One could argue that this leaves the Doctor, and the show, as mentioned earlier, rather like Dead Beat, a persecuted traveller wandering a wasteland where cheap pop-culture trends and clichés go to die.
However, what goes around truly does come around; later in the narrative Dead Beat is revived and returns as King Pin, a leader, not just a persecuted traveller then, but also a wise fool stuck in limbo only temporarily (ready for the Second Summer of Love).
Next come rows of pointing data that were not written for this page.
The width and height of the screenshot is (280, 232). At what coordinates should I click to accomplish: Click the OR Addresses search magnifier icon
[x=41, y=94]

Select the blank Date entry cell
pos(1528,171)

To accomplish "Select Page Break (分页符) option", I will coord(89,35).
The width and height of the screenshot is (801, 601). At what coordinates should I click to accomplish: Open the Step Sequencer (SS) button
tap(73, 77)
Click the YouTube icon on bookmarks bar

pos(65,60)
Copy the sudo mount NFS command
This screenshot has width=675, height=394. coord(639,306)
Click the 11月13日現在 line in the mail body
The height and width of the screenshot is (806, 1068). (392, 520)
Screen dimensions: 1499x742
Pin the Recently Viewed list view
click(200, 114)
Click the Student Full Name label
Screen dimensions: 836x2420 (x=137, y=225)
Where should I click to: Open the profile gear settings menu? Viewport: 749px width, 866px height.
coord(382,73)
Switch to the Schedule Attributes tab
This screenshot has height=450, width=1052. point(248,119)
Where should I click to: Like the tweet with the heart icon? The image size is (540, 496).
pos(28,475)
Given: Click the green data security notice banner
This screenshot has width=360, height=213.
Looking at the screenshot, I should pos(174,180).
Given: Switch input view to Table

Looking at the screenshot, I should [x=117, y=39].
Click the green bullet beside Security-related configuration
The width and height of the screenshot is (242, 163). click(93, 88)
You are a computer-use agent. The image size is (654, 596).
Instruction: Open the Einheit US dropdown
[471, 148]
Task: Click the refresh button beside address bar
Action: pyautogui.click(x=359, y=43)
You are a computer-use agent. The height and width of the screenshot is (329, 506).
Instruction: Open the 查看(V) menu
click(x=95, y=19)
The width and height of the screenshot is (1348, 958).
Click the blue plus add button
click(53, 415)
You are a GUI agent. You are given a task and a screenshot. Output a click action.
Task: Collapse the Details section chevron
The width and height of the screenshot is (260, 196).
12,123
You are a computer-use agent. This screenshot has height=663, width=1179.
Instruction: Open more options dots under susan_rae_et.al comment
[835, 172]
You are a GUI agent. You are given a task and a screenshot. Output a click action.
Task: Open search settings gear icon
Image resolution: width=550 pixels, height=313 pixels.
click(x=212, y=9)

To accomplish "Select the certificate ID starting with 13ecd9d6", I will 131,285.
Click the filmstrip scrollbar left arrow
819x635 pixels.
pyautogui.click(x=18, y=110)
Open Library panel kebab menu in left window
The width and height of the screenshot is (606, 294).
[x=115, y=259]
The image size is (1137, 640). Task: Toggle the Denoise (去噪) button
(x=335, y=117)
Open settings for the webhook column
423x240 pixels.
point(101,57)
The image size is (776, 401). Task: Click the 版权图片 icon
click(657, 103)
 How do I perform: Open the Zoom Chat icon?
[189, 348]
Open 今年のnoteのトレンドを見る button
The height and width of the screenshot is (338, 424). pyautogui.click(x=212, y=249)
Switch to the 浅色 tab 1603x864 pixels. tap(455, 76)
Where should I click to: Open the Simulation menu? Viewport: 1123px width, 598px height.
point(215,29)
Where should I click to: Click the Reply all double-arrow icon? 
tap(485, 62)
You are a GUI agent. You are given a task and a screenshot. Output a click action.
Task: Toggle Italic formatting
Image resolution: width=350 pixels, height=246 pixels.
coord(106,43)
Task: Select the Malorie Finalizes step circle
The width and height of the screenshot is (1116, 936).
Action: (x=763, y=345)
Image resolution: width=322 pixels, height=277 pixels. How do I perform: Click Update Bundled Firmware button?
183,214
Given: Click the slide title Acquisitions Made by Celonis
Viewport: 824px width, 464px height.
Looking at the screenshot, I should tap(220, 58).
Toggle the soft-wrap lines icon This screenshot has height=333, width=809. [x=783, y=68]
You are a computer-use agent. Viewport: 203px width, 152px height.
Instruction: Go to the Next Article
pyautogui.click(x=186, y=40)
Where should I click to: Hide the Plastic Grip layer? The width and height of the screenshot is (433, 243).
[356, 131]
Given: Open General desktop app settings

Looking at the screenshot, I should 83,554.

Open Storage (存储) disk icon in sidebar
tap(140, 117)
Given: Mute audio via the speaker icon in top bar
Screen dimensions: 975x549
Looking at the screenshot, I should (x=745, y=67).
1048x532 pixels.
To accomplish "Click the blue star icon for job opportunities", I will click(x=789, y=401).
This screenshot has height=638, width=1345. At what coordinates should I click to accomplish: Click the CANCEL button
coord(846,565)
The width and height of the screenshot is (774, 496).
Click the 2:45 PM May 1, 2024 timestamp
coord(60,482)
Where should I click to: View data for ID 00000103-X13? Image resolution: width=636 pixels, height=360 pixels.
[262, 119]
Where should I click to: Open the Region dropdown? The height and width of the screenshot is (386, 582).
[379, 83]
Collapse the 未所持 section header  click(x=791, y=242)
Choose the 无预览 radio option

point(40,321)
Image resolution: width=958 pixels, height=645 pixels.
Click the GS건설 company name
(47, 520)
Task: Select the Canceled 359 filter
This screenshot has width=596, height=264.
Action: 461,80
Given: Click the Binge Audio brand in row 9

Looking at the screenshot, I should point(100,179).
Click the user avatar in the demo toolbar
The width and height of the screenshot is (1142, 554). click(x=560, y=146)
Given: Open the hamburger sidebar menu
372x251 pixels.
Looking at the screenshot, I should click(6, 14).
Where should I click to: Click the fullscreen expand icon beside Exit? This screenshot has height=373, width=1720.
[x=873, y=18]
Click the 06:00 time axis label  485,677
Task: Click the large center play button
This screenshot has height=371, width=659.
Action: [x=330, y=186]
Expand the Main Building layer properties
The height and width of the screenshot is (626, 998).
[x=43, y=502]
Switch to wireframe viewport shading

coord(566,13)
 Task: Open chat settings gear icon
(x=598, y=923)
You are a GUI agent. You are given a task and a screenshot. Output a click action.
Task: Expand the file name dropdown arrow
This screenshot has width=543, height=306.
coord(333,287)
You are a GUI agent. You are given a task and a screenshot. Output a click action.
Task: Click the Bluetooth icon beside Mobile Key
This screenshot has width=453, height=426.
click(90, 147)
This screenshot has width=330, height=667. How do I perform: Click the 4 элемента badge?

To recall narrative convention, a wise fool is one free from the barriers of social convention, like the Doctor himself, able to converse with ‘kings’ (the Gods of Ragnork) and ‘common folk’ (Peggy Mount’s Stalls-lady), one who can possibly greater anticipate and weather the hand of fate.
Read as a the season opener it was intended to be (moved to the back of the run after Seoul Olympic coverage delayed the broadcast schedule – producer John Nathan Turner keen to ensure Silver Nemesis’ broadcast coincided with the 25th anniversary date), Greatest Show in the Galaxy leans us toward the view that the show, rather like the Doctor, was setting out its own stall, well aware of the wasteland paths it had to tread, like Stańczyk, the 1514 painting by Jan Matejko, a jester, a wise fool troubled by a changing future as fickle as fashion and the T.V schedules.
Episode 4, broadcast on January 4 1988 saw 6.6 million viewers, McCoy’s highest, but more wisely regarded as a post-New Year fluke than any true ratings triumph. Wise indeed as unbeknown at the time, cancellation and a home video ‘underground’ loomed in the years before the series’ revival.
For a number of years only the less fashion conscious (or those ‘sub-culturally immersed’), those pigeon-holed as ‘Whizzkid’ types would seem to care. Whizzkid, it should be noted, played by Gian Sammarco, at the time recognisable as TV’s Adrian Mole, the angst ridden 1980’s teen who when asking school bully Barry Kemp why it was he was always being picked was told ‘..because you were flared trousers…it’s as good a reason as any’.
As Yazz and the Plastic Population reminded us with their hit single that year ‘…being on the bottom line sure ain’t no fun…’, perhaps no matter how it styled itself (or used the latest in branded washing powder) in 1988 Doctor Who was still looked upon as the bottom line, like a pair of flared trousers and a tank top in a jumble-sale.
But as we know fashions come and go, maybe Tennant and Smith’s Doctors thought they were playing safe with the skinny suit, likewise Capalidi with his hoodie style jacket, but then again, being in fashion can be just as dangerous as falling out of fashion…
❉ George Cromack is a writer and tutor working in H.E and Adult Education, he is currently working towards his film based PhD examining the Folk Horror film genre. George writes fiction, non-fiction, prose and script for screen.